%%
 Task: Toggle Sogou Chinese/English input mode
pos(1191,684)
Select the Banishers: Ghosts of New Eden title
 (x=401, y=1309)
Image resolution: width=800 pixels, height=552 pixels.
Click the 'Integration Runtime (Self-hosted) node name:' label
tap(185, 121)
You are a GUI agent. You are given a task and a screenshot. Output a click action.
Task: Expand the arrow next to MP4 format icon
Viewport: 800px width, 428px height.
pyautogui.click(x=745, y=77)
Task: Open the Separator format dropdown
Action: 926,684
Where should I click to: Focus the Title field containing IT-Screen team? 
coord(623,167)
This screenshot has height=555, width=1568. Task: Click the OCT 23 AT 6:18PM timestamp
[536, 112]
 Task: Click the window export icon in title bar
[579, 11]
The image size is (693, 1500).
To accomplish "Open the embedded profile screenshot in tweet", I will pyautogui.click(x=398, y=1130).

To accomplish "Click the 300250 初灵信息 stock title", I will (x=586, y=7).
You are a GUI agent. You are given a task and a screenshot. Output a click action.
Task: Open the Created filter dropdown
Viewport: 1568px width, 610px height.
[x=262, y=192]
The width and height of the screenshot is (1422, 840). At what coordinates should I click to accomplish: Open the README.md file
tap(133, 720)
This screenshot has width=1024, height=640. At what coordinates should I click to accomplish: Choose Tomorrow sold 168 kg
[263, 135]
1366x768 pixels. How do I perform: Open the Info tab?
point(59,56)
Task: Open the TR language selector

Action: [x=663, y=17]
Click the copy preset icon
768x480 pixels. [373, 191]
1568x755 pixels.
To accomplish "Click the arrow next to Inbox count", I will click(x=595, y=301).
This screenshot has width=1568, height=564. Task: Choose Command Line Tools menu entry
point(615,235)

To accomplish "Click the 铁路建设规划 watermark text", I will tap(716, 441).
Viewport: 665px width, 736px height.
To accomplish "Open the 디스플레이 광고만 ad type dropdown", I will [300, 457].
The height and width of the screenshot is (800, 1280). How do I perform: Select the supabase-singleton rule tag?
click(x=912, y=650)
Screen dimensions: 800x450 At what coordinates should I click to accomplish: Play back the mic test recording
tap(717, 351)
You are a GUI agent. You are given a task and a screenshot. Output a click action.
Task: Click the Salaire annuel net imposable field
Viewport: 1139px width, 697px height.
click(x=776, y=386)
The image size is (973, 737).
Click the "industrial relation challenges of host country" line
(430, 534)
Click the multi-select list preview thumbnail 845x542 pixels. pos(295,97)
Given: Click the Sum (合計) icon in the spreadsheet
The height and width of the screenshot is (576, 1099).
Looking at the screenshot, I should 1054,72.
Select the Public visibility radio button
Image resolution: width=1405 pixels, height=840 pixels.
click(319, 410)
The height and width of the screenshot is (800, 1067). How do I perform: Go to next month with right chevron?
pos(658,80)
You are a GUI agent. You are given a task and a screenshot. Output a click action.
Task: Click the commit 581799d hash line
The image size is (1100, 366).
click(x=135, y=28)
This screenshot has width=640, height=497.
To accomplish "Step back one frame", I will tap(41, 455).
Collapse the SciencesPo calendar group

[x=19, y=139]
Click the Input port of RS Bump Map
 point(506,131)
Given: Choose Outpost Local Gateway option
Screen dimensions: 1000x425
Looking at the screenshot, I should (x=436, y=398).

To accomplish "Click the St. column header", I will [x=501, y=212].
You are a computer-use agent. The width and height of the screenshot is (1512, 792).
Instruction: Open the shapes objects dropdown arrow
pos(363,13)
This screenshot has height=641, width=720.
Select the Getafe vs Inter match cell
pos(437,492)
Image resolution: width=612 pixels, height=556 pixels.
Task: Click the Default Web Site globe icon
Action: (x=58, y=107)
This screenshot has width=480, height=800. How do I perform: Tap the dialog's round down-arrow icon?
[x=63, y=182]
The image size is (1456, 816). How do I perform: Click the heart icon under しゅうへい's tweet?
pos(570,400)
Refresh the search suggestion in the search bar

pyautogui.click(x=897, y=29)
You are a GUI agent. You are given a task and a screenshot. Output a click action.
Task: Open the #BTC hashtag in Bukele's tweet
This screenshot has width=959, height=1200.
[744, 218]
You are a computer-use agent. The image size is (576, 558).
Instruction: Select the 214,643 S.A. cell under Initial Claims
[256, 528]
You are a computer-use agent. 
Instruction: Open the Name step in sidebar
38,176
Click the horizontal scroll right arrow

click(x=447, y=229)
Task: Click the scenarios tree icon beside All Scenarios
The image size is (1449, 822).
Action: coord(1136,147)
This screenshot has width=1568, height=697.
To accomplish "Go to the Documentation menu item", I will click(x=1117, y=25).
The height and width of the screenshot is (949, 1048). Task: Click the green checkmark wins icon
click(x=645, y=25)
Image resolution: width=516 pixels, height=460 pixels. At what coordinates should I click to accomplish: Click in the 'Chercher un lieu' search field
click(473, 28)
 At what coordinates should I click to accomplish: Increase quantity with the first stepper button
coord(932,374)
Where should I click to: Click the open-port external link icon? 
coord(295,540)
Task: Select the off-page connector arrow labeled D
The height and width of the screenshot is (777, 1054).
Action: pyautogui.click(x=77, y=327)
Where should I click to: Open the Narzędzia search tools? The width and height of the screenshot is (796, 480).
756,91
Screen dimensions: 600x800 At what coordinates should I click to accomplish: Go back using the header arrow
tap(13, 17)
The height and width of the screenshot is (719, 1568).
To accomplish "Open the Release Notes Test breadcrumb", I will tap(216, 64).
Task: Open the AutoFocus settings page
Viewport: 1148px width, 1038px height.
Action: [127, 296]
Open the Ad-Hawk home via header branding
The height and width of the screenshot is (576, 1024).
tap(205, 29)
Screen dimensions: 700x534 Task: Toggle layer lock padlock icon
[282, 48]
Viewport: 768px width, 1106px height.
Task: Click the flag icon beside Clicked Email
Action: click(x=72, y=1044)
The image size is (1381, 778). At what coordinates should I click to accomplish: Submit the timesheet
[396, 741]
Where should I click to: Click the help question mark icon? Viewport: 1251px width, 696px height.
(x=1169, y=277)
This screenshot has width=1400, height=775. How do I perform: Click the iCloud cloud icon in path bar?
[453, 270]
%%
Copy the records above exactly as written.

 Task: Toggle Sogou Chinese/English input mode
pos(1191,684)
Select the Banishers: Ghosts of New Eden title
 (x=401, y=1309)
Image resolution: width=800 pixels, height=552 pixels.
Click the 'Integration Runtime (Self-hosted) node name:' label
tap(185, 121)
You are a GUI agent. You are given a task and a screenshot. Output a click action.
Task: Expand the arrow next to MP4 format icon
Viewport: 800px width, 428px height.
pyautogui.click(x=745, y=77)
Task: Open the Separator format dropdown
Action: 926,684
Where should I click to: Focus the Title field containing IT-Screen team? 
coord(623,167)
This screenshot has height=555, width=1568. Task: Click the OCT 23 AT 6:18PM timestamp
[536, 112]
 Task: Click the window export icon in title bar
[579, 11]
The image size is (693, 1500).
To accomplish "Open the embedded profile screenshot in tweet", I will pyautogui.click(x=398, y=1130).

To accomplish "Click the 300250 初灵信息 stock title", I will (x=586, y=7).
You are a GUI agent. You are given a task and a screenshot. Output a click action.
Task: Open the Created filter dropdown
Viewport: 1568px width, 610px height.
[x=262, y=192]
The width and height of the screenshot is (1422, 840). At what coordinates should I click to accomplish: Open the README.md file
tap(133, 720)
This screenshot has width=1024, height=640. At what coordinates should I click to accomplish: Choose Tomorrow sold 168 kg
[263, 135]
1366x768 pixels. How do I perform: Open the Info tab?
point(59,56)
Task: Open the TR language selector

Action: [x=663, y=17]
Click the copy preset icon
768x480 pixels. [373, 191]
1568x755 pixels.
To accomplish "Click the arrow next to Inbox count", I will click(x=595, y=301).
This screenshot has width=1568, height=564. Task: Choose Command Line Tools menu entry
point(615,235)

To accomplish "Click the 铁路建设规划 watermark text", I will tap(716, 441).
Viewport: 665px width, 736px height.
To accomplish "Open the 디스플레이 광고만 ad type dropdown", I will [300, 457].
The height and width of the screenshot is (800, 1280). How do I perform: Select the supabase-singleton rule tag?
click(x=912, y=650)
Screen dimensions: 800x450 At what coordinates should I click to accomplish: Play back the mic test recording
tap(717, 351)
You are a GUI agent. You are given a task and a screenshot. Output a click action.
Task: Click the Salaire annuel net imposable field
Viewport: 1139px width, 697px height.
click(x=776, y=386)
The image size is (973, 737).
Click the "industrial relation challenges of host country" line
(430, 534)
Click the multi-select list preview thumbnail 845x542 pixels. pos(295,97)
Given: Click the Sum (合計) icon in the spreadsheet
The height and width of the screenshot is (576, 1099).
Looking at the screenshot, I should 1054,72.
Select the Public visibility radio button
Image resolution: width=1405 pixels, height=840 pixels.
click(319, 410)
The height and width of the screenshot is (800, 1067). How do I perform: Go to next month with right chevron?
pos(658,80)
You are a GUI agent. You are given a task and a screenshot. Output a click action.
Task: Click the commit 581799d hash line
The image size is (1100, 366).
click(x=135, y=28)
This screenshot has width=640, height=497.
To accomplish "Step back one frame", I will tap(41, 455).
Collapse the SciencesPo calendar group

[x=19, y=139]
Click the Input port of RS Bump Map
 point(506,131)
Given: Choose Outpost Local Gateway option
Screen dimensions: 1000x425
Looking at the screenshot, I should (x=436, y=398).

To accomplish "Click the St. column header", I will [x=501, y=212].
You are a computer-use agent. The width and height of the screenshot is (1512, 792).
Instruction: Open the shapes objects dropdown arrow
pos(363,13)
This screenshot has height=641, width=720.
Select the Getafe vs Inter match cell
pos(437,492)
Image resolution: width=612 pixels, height=556 pixels.
Task: Click the Default Web Site globe icon
Action: (x=58, y=107)
This screenshot has width=480, height=800. How do I perform: Tap the dialog's round down-arrow icon?
[x=63, y=182]
The image size is (1456, 816). How do I perform: Click the heart icon under しゅうへい's tweet?
pos(570,400)
Refresh the search suggestion in the search bar

pyautogui.click(x=897, y=29)
You are a GUI agent. You are given a task and a screenshot. Output a click action.
Task: Open the #BTC hashtag in Bukele's tweet
This screenshot has width=959, height=1200.
[744, 218]
You are a computer-use agent. The image size is (576, 558).
Instruction: Select the 214,643 S.A. cell under Initial Claims
[256, 528]
You are a computer-use agent. 
Instruction: Open the Name step in sidebar
38,176
Click the horizontal scroll right arrow

click(x=447, y=229)
Task: Click the scenarios tree icon beside All Scenarios
The image size is (1449, 822).
Action: coord(1136,147)
This screenshot has width=1568, height=697.
To accomplish "Go to the Documentation menu item", I will click(x=1117, y=25).
The height and width of the screenshot is (949, 1048). Task: Click the green checkmark wins icon
click(x=645, y=25)
Image resolution: width=516 pixels, height=460 pixels. At what coordinates should I click to accomplish: Click in the 'Chercher un lieu' search field
click(473, 28)
 At what coordinates should I click to accomplish: Increase quantity with the first stepper button
coord(932,374)
Where should I click to: Click the open-port external link icon? 
coord(295,540)
Task: Select the off-page connector arrow labeled D
The height and width of the screenshot is (777, 1054).
Action: pyautogui.click(x=77, y=327)
Where should I click to: Open the Narzędzia search tools? The width and height of the screenshot is (796, 480).
756,91
Screen dimensions: 600x800 At what coordinates should I click to accomplish: Go back using the header arrow
tap(13, 17)
The height and width of the screenshot is (719, 1568).
To accomplish "Open the Release Notes Test breadcrumb", I will tap(216, 64).
Task: Open the AutoFocus settings page
Viewport: 1148px width, 1038px height.
Action: [127, 296]
Open the Ad-Hawk home via header branding
The height and width of the screenshot is (576, 1024).
tap(205, 29)
Screen dimensions: 700x534 Task: Toggle layer lock padlock icon
[282, 48]
Viewport: 768px width, 1106px height.
Task: Click the flag icon beside Clicked Email
Action: click(x=72, y=1044)
The image size is (1381, 778). At what coordinates should I click to accomplish: Submit the timesheet
[396, 741]
Where should I click to: Click the help question mark icon? Viewport: 1251px width, 696px height.
(x=1169, y=277)
This screenshot has width=1400, height=775. How do I perform: Click the iCloud cloud icon in path bar?
[453, 270]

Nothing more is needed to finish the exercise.